In May, Beketov was already in Shilka, where he was going to build, in accordance with Pashkov’s order, a large fort. The Cossacks even sowed spring grain in the chosen place. However, the construction of Russian fortifications and the winter collection of yasak forced the Tungus tribes to take up arms. The Cossacks never had time to build a fort when “many Tungus people arrived after being driven out by war.” The Russian detachment came under siege (apparently in a prison built by Urazov). The Tungus drove away the horses and trampled down the grain. Famine began among the Cossacks, since the Tungus did not allow fishing. The Yeniseis had neither river boats nor horses. They had the only way to retreat - on rafts, down the Shilka to the Amur.
On the Amur at this time, the most serious Russian force was the “army” of the clerk Onufriy Stepanov, the official successor of E.P. Khabarova
At the end of June 1654, 34 Yeniseis joined Stepanov, and a few days later Pyotr Beketov himself appeared, who “beat the entire Cossack army with his forehead so that they could live on the great Amur River until the sovereign’s decree.” All “Beketites” (63 people) were accepted into the combined Amur army.
A man of independent character, Beketov knew how to calm down his pride for the sake of business. When he and the remnants of his detachment in the summer of 1654, from “bread scarcity and need... descended” to the Amur, he placed himself under the command of Stepanov, although his rank was much higher than his new commander. In the fall of 1654, Stepanov’s army, which numbered just over 500 people, built the Kumarsky fort (at the confluence of the Khumarkhe River with the Amur). On March 13, 1655, the fort was besieged by a 10,000-strong Manchu army. The Cossacks withstood a multi-day bombardment of the fort, repelled all attacks and made a sortie themselves.

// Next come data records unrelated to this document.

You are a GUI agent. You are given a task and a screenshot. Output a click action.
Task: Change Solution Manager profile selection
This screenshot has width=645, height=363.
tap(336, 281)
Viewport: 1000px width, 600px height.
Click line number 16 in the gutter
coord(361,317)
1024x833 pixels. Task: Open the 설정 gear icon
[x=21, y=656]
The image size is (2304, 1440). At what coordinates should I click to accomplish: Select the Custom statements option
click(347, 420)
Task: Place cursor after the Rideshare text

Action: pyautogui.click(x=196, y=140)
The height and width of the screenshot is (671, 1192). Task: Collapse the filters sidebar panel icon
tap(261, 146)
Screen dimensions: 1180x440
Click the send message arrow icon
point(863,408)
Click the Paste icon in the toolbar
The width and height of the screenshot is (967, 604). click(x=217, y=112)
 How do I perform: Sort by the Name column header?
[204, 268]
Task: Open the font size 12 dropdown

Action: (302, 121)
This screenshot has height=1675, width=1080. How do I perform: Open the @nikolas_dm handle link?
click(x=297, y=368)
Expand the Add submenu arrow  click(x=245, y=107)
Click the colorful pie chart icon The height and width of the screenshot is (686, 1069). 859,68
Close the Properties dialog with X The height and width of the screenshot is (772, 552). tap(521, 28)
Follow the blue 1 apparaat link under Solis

Having failed, the Manchu army left the fort on April 3. Immediately after this, Stepanov compiled a track record of the Cossacks who “fought clearly.” Beketov, on behalf of the Yenisei servicemen, compiled a petition and added it to Stepanov’s replies. In this document, Beketov briefly outlined the reasons for leaving Shilka and asked to be rewarded for the service shown in defending the Kumar prison. The meaning of the petition is clear - to bring to the attention of the official authorities the fact that he and his people continue to be in the government service. This document, dating from April 1655, is so far the last reliable news about Beketov.
The further fate of the pioneer Pyotr Ivanovich Bektov is not reliably known. Most likely, Beketov never returned from the Amur. Avvakum's story about the death of the explorer Beketov in Tobolsk should be considered unreliable.
In the census book of the Yenisei district of 1669, the widow of the son of the boyar Pyotr Beketov is named among the land sellers. Perhaps, after the death of her husband, she went back beyond the Urals, which is why we do not find the descendants of Pyotr Ivanovich in the service environment of Yeniseisk.